World Antibiotic Awareness Week: LSTM launches new DRUM website

To coincide with World Antibiotic Awareness Week the Liverpool School of Tropical Medicine is  launching a new website for its DRUM project.

DRUM (Drivers of Resistance in Uganda and Malawi) works collaboratively within Uganda and Malawi to identify and understand the key drivers of resistance in these countries.

The DRUM Consortium will address how human behaviour and antibacterial usage in the home, around animals and in the wider environment in urban and rural areas of Uganda and Malawi contributes to the spread of antibiotic resistance in bacteria.

World Antibiotic Awareness Week, organised by the World Health Organisation aims to increase global awareness of antibiotic resistance and to encourage best practices among the general public, health workers and policymakers to avoid the further emergence and spread of antibiotic resistance.
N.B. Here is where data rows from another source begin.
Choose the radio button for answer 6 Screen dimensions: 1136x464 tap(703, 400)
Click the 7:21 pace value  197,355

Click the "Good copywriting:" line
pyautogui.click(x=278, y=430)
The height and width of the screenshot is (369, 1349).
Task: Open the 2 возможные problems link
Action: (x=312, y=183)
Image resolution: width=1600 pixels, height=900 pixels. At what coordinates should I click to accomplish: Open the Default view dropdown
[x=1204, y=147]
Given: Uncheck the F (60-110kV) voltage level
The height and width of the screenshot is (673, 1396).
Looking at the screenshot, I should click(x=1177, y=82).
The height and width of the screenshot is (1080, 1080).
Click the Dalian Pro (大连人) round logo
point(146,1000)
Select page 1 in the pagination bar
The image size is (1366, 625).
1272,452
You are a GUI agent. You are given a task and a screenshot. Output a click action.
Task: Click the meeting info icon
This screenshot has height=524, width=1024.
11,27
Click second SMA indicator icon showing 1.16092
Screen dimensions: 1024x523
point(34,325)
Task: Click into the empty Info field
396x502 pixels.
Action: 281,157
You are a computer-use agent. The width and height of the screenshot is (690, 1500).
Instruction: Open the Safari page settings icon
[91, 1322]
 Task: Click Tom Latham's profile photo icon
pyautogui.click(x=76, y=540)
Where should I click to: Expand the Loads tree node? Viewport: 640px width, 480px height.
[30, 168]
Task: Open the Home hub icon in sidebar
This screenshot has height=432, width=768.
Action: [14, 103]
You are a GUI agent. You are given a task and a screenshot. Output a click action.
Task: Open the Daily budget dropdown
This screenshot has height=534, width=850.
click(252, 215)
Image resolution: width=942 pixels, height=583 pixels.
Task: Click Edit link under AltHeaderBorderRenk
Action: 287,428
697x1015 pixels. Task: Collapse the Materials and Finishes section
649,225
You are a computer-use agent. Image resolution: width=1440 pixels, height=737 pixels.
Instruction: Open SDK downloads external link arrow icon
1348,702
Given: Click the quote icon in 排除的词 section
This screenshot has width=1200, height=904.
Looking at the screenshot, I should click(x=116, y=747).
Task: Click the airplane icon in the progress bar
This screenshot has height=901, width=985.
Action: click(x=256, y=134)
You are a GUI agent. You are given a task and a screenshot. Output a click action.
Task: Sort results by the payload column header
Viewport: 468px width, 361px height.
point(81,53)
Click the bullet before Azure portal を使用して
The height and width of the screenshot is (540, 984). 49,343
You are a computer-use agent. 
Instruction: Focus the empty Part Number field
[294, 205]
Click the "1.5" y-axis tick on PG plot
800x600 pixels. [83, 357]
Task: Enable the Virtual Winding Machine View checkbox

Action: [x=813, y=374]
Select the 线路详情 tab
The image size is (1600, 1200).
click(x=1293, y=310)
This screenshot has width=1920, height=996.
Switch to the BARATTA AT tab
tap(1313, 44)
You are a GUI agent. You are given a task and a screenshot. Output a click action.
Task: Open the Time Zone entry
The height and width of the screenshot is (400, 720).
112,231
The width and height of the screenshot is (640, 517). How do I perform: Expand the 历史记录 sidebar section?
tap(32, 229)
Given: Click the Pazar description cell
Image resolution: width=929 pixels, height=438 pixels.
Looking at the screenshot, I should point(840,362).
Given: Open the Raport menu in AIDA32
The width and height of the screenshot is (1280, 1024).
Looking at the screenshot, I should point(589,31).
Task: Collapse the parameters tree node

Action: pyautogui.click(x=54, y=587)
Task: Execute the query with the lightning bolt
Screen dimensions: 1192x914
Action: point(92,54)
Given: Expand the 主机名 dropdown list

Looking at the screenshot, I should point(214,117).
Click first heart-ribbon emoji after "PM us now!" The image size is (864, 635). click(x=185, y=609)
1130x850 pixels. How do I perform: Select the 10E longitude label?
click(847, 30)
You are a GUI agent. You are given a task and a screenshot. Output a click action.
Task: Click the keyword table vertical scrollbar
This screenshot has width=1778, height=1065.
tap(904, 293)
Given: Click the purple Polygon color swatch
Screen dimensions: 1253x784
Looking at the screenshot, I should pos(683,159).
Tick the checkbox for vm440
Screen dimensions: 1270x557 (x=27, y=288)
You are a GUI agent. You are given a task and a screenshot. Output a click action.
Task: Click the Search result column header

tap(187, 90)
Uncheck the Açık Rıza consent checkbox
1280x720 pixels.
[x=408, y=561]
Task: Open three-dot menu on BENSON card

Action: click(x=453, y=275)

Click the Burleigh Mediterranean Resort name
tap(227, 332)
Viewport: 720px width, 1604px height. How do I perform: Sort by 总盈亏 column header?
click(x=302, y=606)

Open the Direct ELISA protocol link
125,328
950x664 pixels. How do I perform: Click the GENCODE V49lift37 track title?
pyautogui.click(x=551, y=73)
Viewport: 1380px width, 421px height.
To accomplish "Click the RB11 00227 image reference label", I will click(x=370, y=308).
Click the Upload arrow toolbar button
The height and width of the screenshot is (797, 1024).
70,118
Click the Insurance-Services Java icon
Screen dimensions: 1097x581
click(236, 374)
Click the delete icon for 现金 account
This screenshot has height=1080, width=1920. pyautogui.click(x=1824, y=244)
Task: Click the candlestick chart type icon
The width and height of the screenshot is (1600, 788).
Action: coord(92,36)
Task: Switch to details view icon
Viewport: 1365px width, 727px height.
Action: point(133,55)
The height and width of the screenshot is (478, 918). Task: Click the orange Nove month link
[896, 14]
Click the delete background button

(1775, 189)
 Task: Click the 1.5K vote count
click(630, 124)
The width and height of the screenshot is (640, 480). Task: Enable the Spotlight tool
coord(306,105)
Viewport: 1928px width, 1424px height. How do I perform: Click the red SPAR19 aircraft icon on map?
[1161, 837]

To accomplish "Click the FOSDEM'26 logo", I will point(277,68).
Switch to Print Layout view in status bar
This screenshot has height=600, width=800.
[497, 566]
LSTM was among the first institutions in the world to recognise the importance of studying and understanding the phenomenon of resistance and has developed a multidisciplinary approach involving the entire research continuum from bench, to patient through to health systems involving cross-disciplinary teams working between laboratory scientists, engineers, mathematical modellers, clinicians, and social scientists.

It has a multimillion-pound research portfolio on antibiotic resistance ranging from the evolutionary and molecular biology of resistant bacteria to genomic and microbiological epidemiology and surveillance at local, national and international scales, stewardship, social science, policy implementation, and capability and capacity strengthening in many countries throughout the world.